# Brief
So that the copy matches the original, write out every entry exactly.

# Extracted material

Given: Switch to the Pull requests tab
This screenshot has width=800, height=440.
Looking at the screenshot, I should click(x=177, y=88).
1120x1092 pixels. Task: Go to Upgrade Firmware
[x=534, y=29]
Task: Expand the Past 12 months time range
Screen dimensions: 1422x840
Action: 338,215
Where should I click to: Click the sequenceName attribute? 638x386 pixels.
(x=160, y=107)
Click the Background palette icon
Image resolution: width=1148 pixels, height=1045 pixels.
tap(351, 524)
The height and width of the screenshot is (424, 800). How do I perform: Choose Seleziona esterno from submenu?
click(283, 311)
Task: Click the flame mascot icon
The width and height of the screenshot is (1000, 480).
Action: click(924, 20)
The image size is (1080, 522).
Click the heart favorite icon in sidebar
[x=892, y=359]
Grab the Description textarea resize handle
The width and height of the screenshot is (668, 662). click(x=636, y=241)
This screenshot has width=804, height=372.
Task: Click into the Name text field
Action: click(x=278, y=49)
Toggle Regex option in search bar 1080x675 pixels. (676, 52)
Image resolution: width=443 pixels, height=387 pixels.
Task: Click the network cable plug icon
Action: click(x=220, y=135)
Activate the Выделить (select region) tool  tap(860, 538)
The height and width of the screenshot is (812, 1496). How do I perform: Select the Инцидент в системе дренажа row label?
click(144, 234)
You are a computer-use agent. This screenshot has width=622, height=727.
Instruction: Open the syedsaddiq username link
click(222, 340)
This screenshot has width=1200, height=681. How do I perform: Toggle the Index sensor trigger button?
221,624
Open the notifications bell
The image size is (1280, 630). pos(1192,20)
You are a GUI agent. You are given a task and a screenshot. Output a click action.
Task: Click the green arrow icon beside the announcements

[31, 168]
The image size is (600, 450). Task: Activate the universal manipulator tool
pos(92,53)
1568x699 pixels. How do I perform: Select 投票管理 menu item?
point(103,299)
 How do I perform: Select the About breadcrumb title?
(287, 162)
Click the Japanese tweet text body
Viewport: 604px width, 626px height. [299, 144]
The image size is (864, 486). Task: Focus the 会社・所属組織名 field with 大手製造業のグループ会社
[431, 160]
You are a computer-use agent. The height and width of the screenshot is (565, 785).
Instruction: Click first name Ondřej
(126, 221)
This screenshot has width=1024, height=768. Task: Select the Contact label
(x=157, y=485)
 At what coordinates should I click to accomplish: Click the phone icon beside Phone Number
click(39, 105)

# Answer
Given: Switch to the Pull requests tab
This screenshot has width=800, height=440.
Looking at the screenshot, I should click(x=177, y=88).
1120x1092 pixels. Task: Go to Upgrade Firmware
[x=534, y=29]
Task: Expand the Past 12 months time range
Screen dimensions: 1422x840
Action: 338,215
Where should I click to: Click the sequenceName attribute? 638x386 pixels.
(x=160, y=107)
Click the Background palette icon
Image resolution: width=1148 pixels, height=1045 pixels.
tap(351, 524)
The height and width of the screenshot is (424, 800). How do I perform: Choose Seleziona esterno from submenu?
click(283, 311)
Task: Click the flame mascot icon
The width and height of the screenshot is (1000, 480).
Action: click(924, 20)
The image size is (1080, 522).
Click the heart favorite icon in sidebar
[x=892, y=359]
Grab the Description textarea resize handle
The width and height of the screenshot is (668, 662). click(x=636, y=241)
This screenshot has width=804, height=372.
Task: Click into the Name text field
Action: click(x=278, y=49)
Toggle Regex option in search bar 1080x675 pixels. (676, 52)
Image resolution: width=443 pixels, height=387 pixels.
Task: Click the network cable plug icon
Action: click(x=220, y=135)
Activate the Выделить (select region) tool  tap(860, 538)
The height and width of the screenshot is (812, 1496). How do I perform: Select the Инцидент в системе дренажа row label?
click(144, 234)
You are a computer-use agent. This screenshot has width=622, height=727.
Instruction: Open the syedsaddiq username link
click(222, 340)
This screenshot has width=1200, height=681. How do I perform: Toggle the Index sensor trigger button?
221,624
Open the notifications bell
The image size is (1280, 630). pos(1192,20)
You are a GUI agent. You are given a task and a screenshot. Output a click action.
Task: Click the green arrow icon beside the announcements

[31, 168]
The image size is (600, 450). Task: Activate the universal manipulator tool
pos(92,53)
1568x699 pixels. How do I perform: Select 投票管理 menu item?
point(103,299)
 How do I perform: Select the About breadcrumb title?
(287, 162)
Click the Japanese tweet text body
Viewport: 604px width, 626px height. [299, 144]
The image size is (864, 486). Task: Focus the 会社・所属組織名 field with 大手製造業のグループ会社
[431, 160]
You are a computer-use agent. The height and width of the screenshot is (565, 785).
Instruction: Click first name Ondřej
(126, 221)
This screenshot has width=1024, height=768. Task: Select the Contact label
(x=157, y=485)
 At what coordinates should I click to accomplish: Click the phone icon beside Phone Number
click(39, 105)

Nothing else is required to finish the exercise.